やまとのスタッフブログ

喪服の色は、黒?白?


こんにちは。青森店の佐々木です。

 

さて今回は、知っているようで実は知らない(と思われる)、

喪服についての豆知識をお届けいたします。

 

な、な、なんと実は、昔は白だったんですよ。

今では一般常識として考えられている黒の喪服。

長い日本の歴史をたどれば、白→黒→白→黒と流れています。

そう言えば時代劇の切腹シーン、白装束に身を包んでいますよね。

 

「日本書紀」などの古い書物には、当時は白だったと記録されています。

それが平安時代になると、法令で「天皇は直系二親等以上の喪の際には、

墨染の色を着用すること」と定められ、貴族の間で黒い喪服が

少しずつ広まり、平安後期に一般的に黒となったようです。

 

上級階級は白!?

ところが室町時代になると、また白が復活します。

その理由には諸説あろうかと思いますが、

この平安時代以降の黒い喪服は上流階級だけだったと

考えられています。

白布を黒く染めるには、染料も必要ですし、手間もかかります。

庶民(私のような?)にとっては「白」の伝統が守り続けられて

いたようですね。

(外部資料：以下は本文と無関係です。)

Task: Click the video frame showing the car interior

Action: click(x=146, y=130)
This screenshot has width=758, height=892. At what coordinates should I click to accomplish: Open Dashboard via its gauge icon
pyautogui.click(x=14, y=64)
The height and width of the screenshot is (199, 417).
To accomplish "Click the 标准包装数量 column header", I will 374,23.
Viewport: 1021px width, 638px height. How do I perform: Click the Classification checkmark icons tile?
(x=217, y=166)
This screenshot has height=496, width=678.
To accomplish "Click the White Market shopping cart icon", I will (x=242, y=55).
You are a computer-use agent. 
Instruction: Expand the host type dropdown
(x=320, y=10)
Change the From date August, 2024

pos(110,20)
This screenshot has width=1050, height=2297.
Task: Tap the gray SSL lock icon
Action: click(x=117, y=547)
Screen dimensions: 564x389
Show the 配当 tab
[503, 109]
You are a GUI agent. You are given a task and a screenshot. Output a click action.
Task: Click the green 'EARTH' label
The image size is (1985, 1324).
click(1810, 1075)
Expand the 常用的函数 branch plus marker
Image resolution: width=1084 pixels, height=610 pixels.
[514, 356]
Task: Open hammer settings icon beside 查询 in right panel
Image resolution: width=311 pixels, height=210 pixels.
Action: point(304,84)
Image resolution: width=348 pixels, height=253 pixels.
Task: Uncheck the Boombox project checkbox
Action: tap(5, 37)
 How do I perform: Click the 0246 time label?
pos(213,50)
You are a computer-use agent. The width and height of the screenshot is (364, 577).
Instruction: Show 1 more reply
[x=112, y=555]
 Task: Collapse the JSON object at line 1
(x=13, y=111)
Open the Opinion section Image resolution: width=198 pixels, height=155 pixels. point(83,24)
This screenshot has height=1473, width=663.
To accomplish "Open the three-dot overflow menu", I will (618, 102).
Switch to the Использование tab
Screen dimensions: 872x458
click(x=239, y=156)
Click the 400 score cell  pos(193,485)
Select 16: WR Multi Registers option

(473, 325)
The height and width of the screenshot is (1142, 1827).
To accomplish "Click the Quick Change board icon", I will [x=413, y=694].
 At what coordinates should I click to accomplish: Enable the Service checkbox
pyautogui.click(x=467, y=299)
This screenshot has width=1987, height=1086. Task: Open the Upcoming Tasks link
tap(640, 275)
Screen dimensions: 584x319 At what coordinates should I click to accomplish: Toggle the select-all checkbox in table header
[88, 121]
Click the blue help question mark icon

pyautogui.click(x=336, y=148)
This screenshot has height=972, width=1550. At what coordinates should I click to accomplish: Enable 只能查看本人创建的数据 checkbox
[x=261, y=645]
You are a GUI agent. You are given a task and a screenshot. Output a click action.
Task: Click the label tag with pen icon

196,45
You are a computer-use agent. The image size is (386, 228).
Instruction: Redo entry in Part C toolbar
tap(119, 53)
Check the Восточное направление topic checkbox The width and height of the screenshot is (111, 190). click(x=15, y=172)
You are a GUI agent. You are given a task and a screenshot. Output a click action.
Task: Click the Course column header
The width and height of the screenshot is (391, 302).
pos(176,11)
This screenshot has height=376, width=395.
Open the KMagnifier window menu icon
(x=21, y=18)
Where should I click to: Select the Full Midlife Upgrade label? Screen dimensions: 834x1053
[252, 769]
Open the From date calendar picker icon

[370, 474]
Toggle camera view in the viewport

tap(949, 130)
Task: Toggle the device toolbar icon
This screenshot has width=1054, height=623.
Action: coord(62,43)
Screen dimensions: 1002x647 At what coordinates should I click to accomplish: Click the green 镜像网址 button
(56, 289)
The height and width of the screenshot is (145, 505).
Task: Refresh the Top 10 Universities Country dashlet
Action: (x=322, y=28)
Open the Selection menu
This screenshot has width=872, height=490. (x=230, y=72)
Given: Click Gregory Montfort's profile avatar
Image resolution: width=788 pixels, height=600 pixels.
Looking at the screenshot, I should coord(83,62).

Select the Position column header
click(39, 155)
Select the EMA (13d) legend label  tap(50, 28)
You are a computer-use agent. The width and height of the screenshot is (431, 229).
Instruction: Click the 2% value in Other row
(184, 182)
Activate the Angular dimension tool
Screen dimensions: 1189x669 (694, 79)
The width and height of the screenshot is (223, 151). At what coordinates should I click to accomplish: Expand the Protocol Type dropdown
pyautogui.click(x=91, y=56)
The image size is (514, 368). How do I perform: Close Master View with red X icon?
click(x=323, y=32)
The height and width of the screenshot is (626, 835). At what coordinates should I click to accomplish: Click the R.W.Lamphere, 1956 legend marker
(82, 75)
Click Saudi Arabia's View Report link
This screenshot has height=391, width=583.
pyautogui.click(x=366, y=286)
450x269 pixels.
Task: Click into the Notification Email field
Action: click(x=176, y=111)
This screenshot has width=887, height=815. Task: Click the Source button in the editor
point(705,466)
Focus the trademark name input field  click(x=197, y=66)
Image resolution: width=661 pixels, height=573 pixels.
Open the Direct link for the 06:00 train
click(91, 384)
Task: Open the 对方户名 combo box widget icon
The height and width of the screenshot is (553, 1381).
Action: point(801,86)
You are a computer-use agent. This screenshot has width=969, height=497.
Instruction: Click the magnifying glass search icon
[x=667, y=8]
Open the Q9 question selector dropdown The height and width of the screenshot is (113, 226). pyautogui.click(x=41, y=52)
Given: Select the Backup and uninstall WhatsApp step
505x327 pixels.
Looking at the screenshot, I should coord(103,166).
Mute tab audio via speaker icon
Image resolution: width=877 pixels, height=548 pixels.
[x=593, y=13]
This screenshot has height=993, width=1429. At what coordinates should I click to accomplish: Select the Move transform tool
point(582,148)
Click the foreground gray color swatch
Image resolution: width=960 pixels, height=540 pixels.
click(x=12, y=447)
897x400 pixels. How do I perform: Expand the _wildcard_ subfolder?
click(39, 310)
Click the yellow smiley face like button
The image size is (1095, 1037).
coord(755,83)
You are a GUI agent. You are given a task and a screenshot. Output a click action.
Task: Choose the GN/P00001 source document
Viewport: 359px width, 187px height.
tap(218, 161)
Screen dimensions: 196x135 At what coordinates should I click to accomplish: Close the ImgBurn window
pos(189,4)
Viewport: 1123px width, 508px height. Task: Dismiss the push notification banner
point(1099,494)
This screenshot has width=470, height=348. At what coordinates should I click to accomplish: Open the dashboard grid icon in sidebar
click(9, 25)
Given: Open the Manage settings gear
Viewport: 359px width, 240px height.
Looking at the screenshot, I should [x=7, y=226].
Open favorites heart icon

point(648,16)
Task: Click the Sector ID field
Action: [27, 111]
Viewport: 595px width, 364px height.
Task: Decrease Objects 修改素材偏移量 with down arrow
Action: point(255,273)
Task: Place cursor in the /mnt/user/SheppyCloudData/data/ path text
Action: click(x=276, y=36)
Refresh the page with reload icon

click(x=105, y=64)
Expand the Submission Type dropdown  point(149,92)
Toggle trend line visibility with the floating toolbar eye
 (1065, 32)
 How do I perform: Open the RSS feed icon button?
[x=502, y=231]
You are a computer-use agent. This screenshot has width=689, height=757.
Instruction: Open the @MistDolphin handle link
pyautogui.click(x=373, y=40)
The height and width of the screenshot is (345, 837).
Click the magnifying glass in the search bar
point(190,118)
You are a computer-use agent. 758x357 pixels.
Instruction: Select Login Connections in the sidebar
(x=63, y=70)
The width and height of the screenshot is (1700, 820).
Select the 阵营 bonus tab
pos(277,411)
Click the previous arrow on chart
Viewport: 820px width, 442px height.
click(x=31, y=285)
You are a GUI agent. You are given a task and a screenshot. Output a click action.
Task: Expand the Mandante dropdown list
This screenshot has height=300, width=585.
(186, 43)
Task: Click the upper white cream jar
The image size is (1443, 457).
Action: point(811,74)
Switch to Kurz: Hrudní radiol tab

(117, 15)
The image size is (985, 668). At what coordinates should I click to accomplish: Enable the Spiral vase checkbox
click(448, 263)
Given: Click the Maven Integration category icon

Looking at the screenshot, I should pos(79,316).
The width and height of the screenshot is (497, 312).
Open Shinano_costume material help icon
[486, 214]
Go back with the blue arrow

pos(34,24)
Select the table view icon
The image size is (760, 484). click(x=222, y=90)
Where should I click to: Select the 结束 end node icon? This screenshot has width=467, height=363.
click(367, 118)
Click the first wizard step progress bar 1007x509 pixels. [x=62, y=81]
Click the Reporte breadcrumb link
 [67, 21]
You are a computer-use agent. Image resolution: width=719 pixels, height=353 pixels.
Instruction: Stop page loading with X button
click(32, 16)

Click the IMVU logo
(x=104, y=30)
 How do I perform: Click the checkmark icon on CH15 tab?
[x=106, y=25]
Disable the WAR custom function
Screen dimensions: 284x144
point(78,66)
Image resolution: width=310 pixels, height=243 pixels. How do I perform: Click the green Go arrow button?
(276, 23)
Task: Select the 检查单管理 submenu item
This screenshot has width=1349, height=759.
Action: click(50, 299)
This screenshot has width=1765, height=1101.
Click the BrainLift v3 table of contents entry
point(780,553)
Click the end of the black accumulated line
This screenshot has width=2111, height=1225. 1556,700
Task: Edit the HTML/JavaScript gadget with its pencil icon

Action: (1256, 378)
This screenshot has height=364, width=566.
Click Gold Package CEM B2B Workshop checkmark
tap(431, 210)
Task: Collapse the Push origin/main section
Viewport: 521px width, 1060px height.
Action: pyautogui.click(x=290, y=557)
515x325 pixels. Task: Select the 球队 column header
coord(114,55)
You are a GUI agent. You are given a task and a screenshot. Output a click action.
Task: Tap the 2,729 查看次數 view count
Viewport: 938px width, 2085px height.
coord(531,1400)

そしてその伝統が室町時代に上流階級に復活し、

またまた白が一般的になったと言われております。

 

庶民は意外と最近!?

このように、長い時間を「喪服は白」という伝統が続いていましたが、

それが崩れたのは明治に入ってからでした。

明治30年の皇室の葬儀の際、政府は黒い喪服が一般的だった

列強諸国の目を気にして、黒に統一されたのがきっかけでした。

 

しかし、一般庶民に黒の喪服が急速に浸透していったのは

戦後になってからだそうです。

その理由はというと・・・戦争中、戦死者を送る葬儀が増え、

汚れの目立ちにくく手入れのしやすい黒が受け入れられ、

先ほどの欧米諸国の影響もあり広まっていったそうです。

そして現在に至るわけですが、こうしてみると意外と黒の喪服は、

新しい歴史だったんですね。

 

今では本屋さんに行くと必ずある「冠婚葬祭のマナー」の本。

江戸時代のころにこんな本があったら、いったいどんなことが

書かれていたのかとても興味があります。

それにしても、私たちの生活の中で「これが普通でしょ?」

と思われていることにも、ちょっと歴史を紐解くと色んなことが

見えてくることに驚きを感じます。

もしかしたら私たちの時代に、

また白に変わる時が来るかもしれませんね・・・。